= Program for Climate Model Diagnosis and Intercomparison =

The Program for Climate Model Diagnosis and Intercomparison (PCMDI) is a program at the Lawrence Livermore National Laboratory in Livermore, California. Livermore is in the San Francisco Bay Area in the United States. It is funded by the Regional and Global Climate Modeling Group (RGCM) and the Atmospheric System Research (ASR) programs of the Climate and Environment Sciences Division of the United States Department of Energy.

==Main activities==
The main goal of PCMDI is to develop improved methods and tools for the diagnosis and intercomparison of general circulation models (GCMs). PCMDI is the canonical resource for a number of model intercomparison projects, including the Atmospheric Model Intercomparison Project (AMIP), Coupled Model Intercomparison Project (CMIP), Seasonal Prediction Model Intercomparison Project (SMIP), Aqua-Planet Experimental Project (APE), and Paleoclimate Modelling Intercomparison Project (PMIP).
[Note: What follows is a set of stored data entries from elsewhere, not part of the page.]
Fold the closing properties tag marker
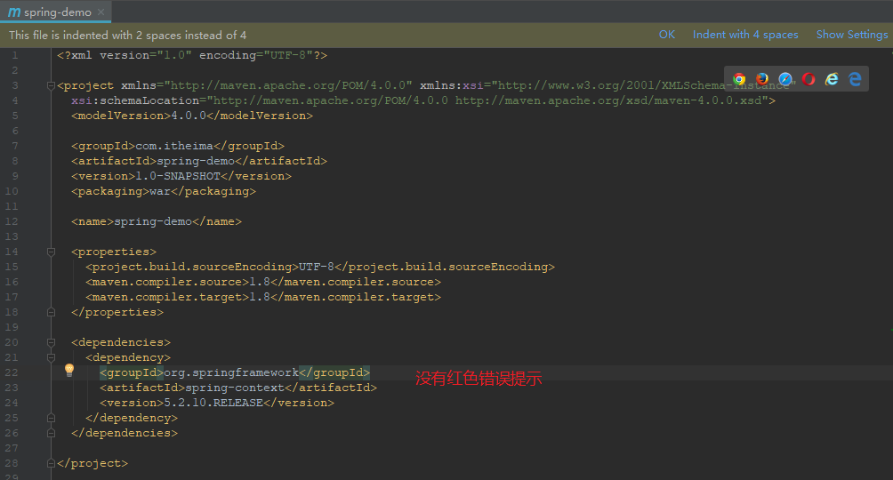 51,312

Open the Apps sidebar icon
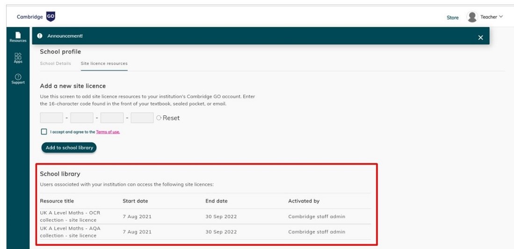(18, 58)
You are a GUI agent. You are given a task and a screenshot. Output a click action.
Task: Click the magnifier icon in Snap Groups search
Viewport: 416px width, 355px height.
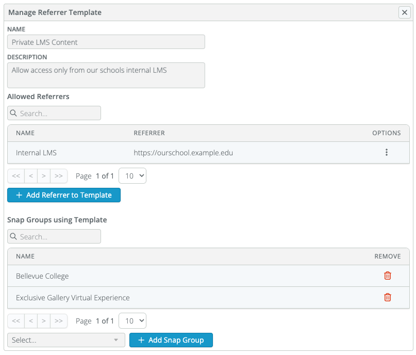14,236
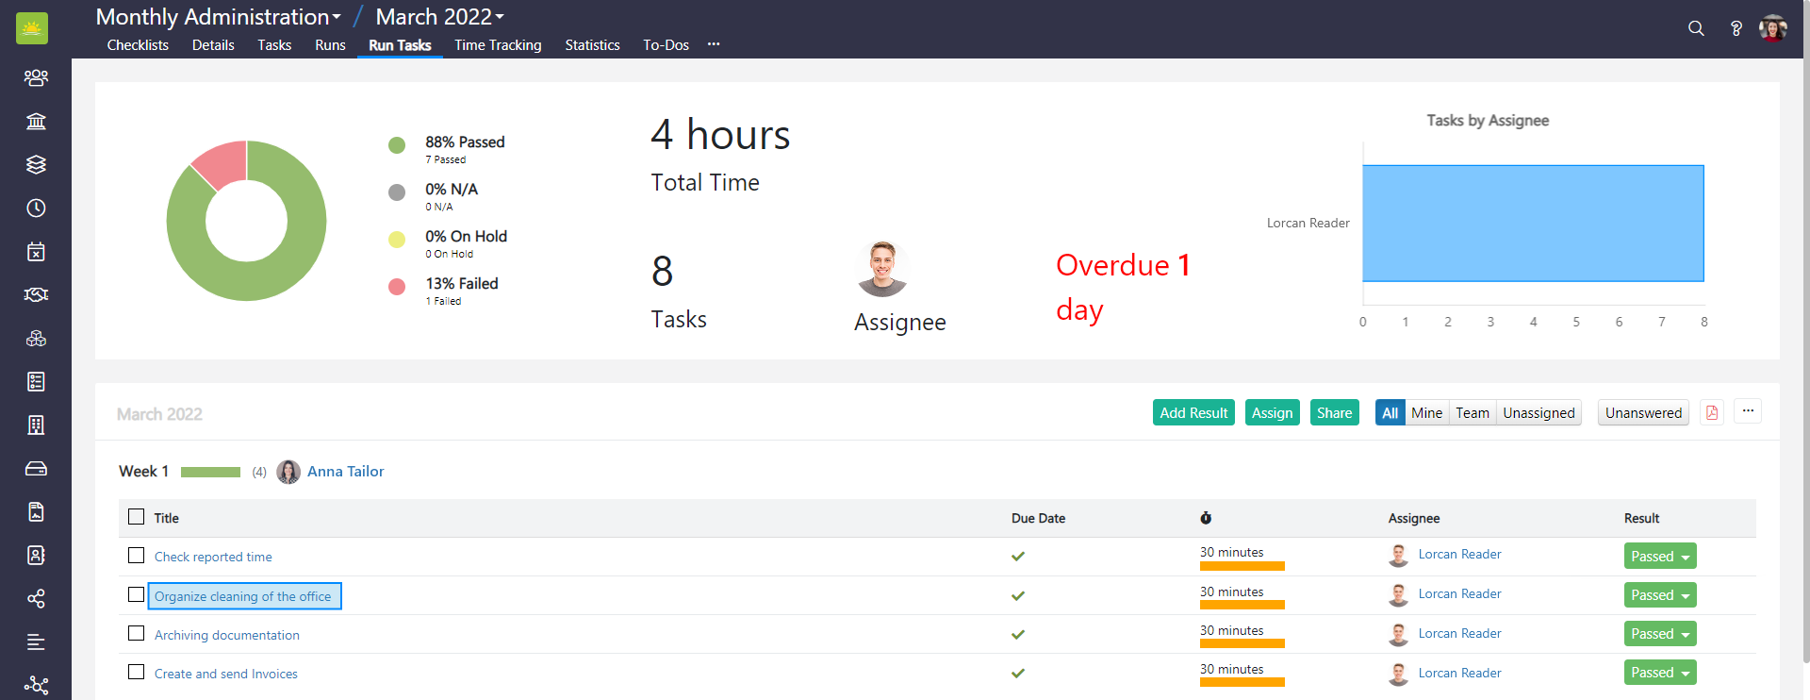Image resolution: width=1810 pixels, height=700 pixels.
Task: Open the Organize cleaning of the office link
Action: tap(243, 596)
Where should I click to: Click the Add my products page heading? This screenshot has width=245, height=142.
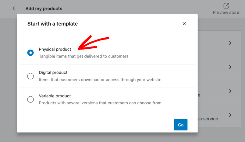click(x=44, y=9)
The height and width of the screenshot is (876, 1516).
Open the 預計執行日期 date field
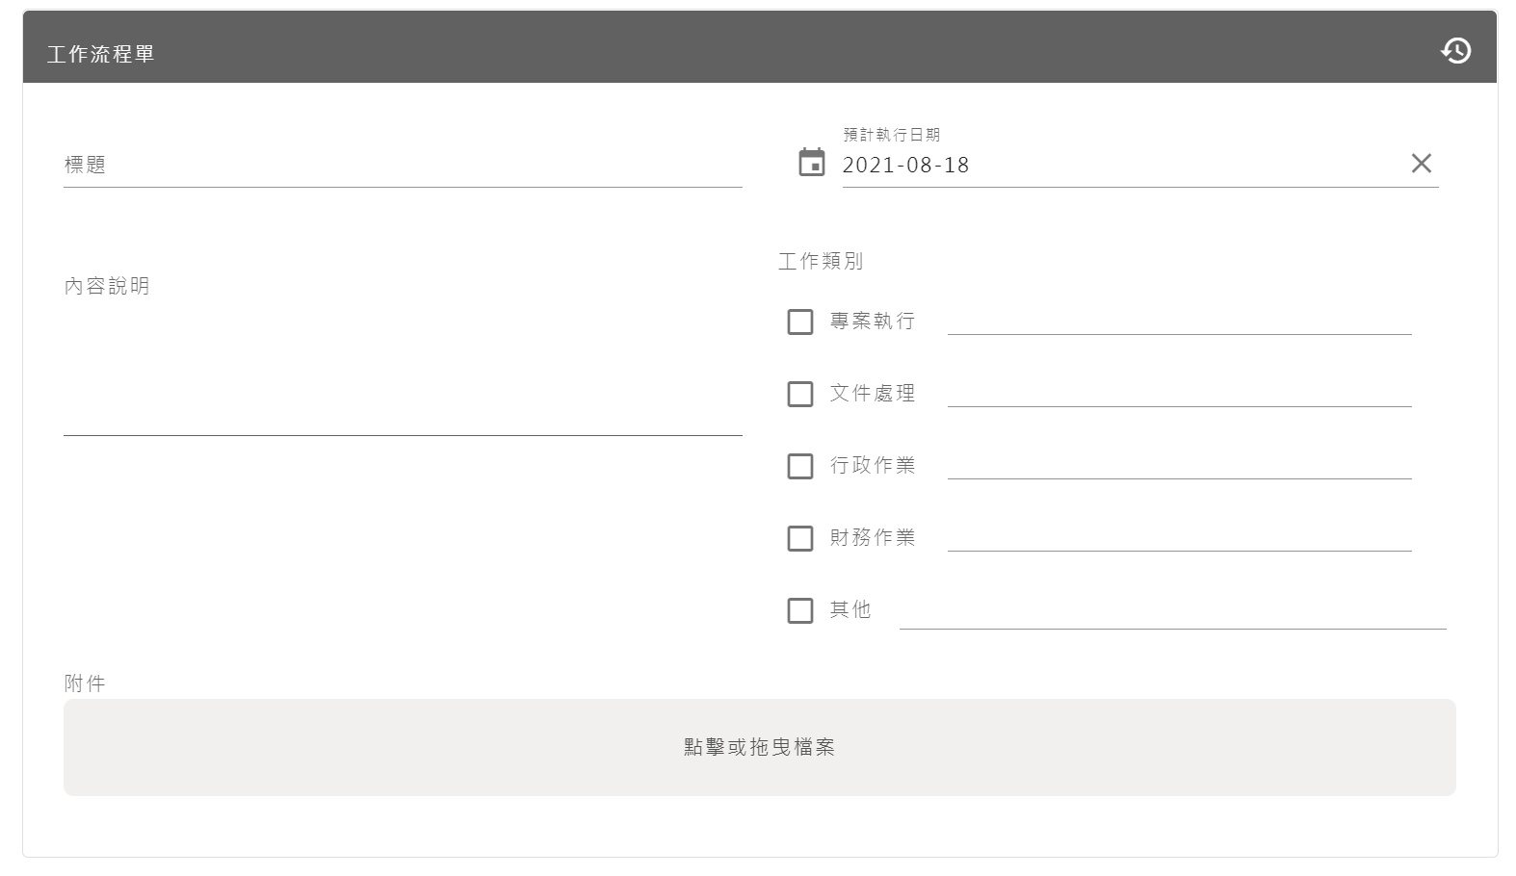[x=1117, y=166]
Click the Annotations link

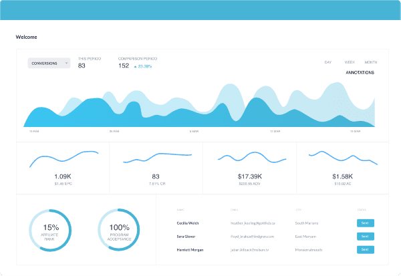click(360, 72)
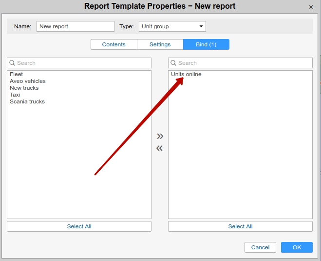321x261 pixels.
Task: Confirm with the OK button
Action: [x=297, y=247]
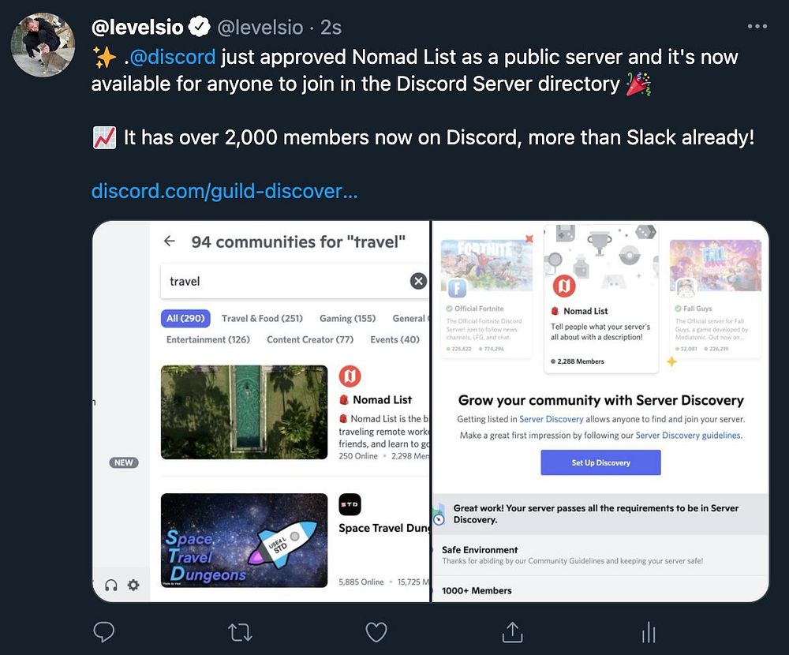Open the share upload icon
The width and height of the screenshot is (789, 655).
pos(512,632)
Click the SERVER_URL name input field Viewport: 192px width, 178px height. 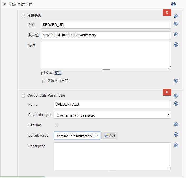106,25
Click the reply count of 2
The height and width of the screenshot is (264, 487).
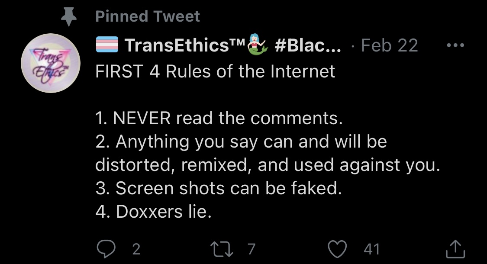[136, 249]
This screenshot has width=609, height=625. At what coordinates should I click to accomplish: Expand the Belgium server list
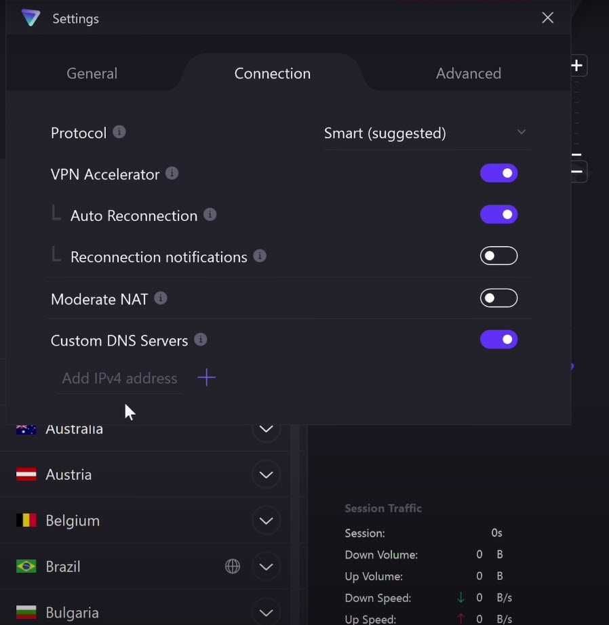266,520
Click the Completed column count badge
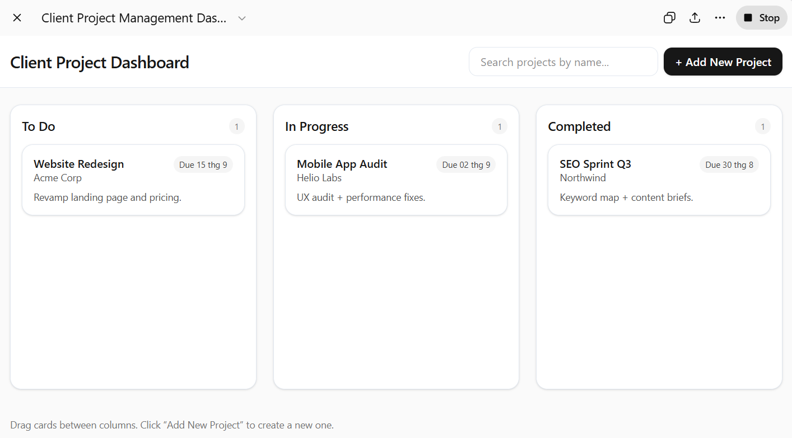 (x=762, y=127)
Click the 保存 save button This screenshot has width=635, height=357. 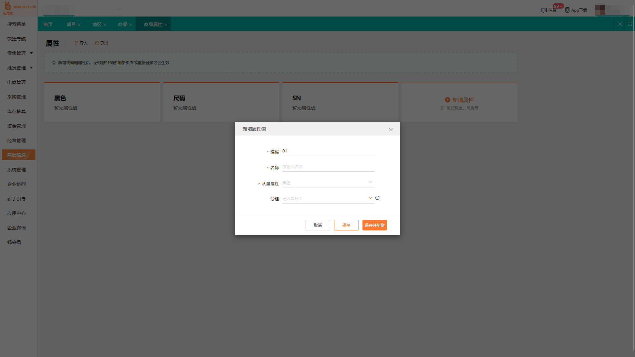pyautogui.click(x=346, y=225)
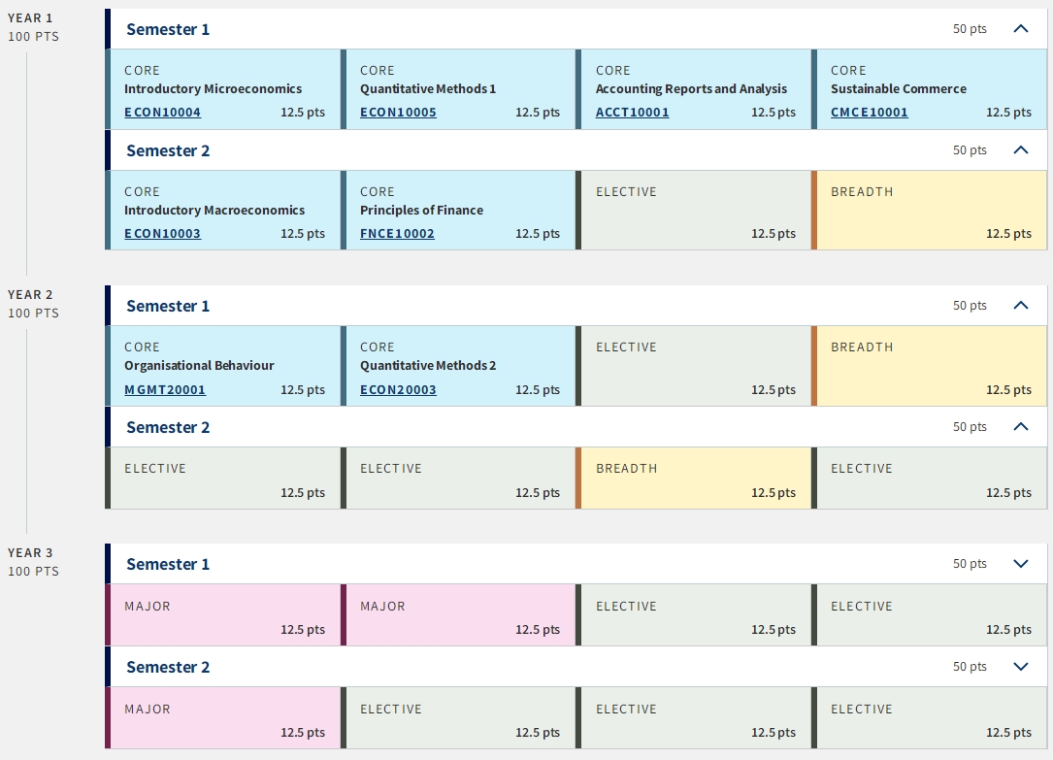Screen dimensions: 1053x760
Task: Collapse Year 1 Semester 2 chevron
Action: point(1020,150)
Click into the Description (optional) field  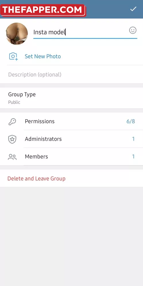click(x=72, y=75)
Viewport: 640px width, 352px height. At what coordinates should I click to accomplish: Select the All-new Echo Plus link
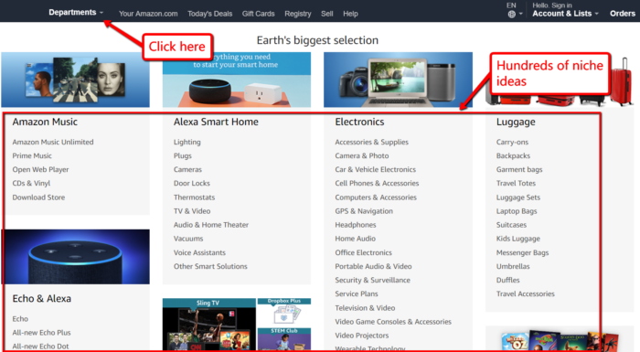[41, 333]
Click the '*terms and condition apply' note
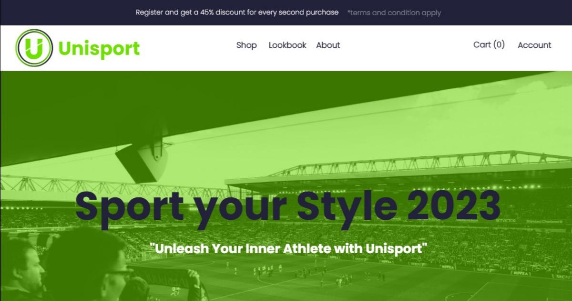The width and height of the screenshot is (572, 301). tap(394, 13)
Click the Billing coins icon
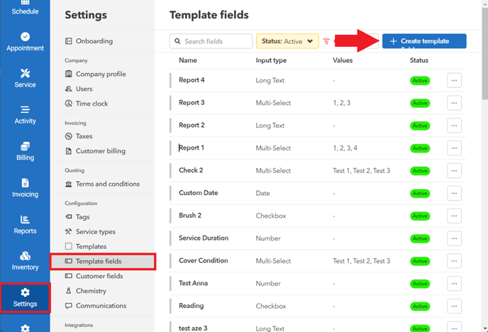488x332 pixels. (x=25, y=146)
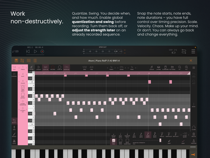Enable the Mute Output checkbox
The height and width of the screenshot is (158, 210).
point(23,94)
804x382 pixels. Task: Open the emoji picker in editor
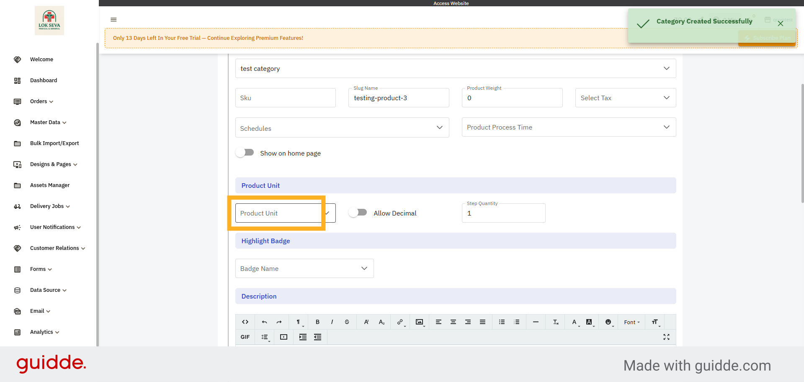[608, 322]
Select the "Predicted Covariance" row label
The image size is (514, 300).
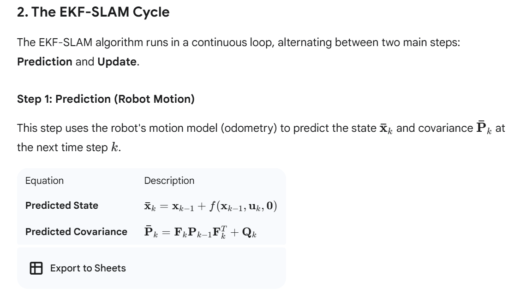click(x=76, y=231)
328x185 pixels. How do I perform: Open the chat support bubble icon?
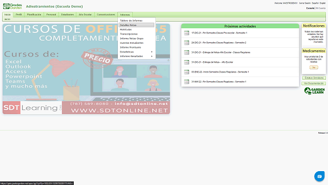319,176
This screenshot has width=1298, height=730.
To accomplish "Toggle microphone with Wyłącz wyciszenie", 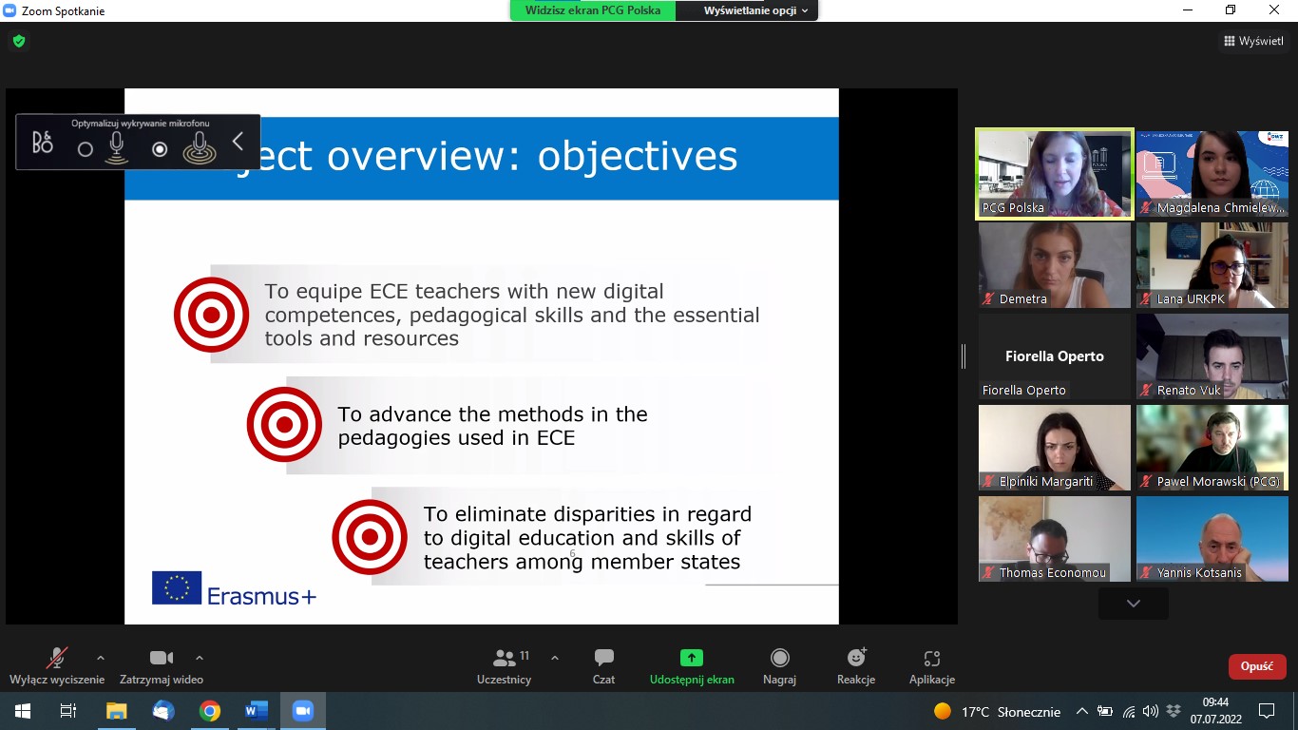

PCMDI is also developing the Cloud-Associated Parameterizations Testbed (CAPT) and is involved with other research and innovations that will help with the diagnosis, tweaking, and intercomparison of models.

==Reception==
The model intercomparisons run by PCMDI are used in the Intergovernmental Panel on Climate Change (IPCC) reports, such as in Chapter 8 of the Working Group I report for the IPCC Fourth Assessment Report.

On April 6, 2009, the American Meteorological Society held a meeting in Bethesda, Maryland to celebrate the twentieth anniversary of the operation of the PCMDI. The meeting summary was published in the Journal of the American Meteorological Society in May 2011.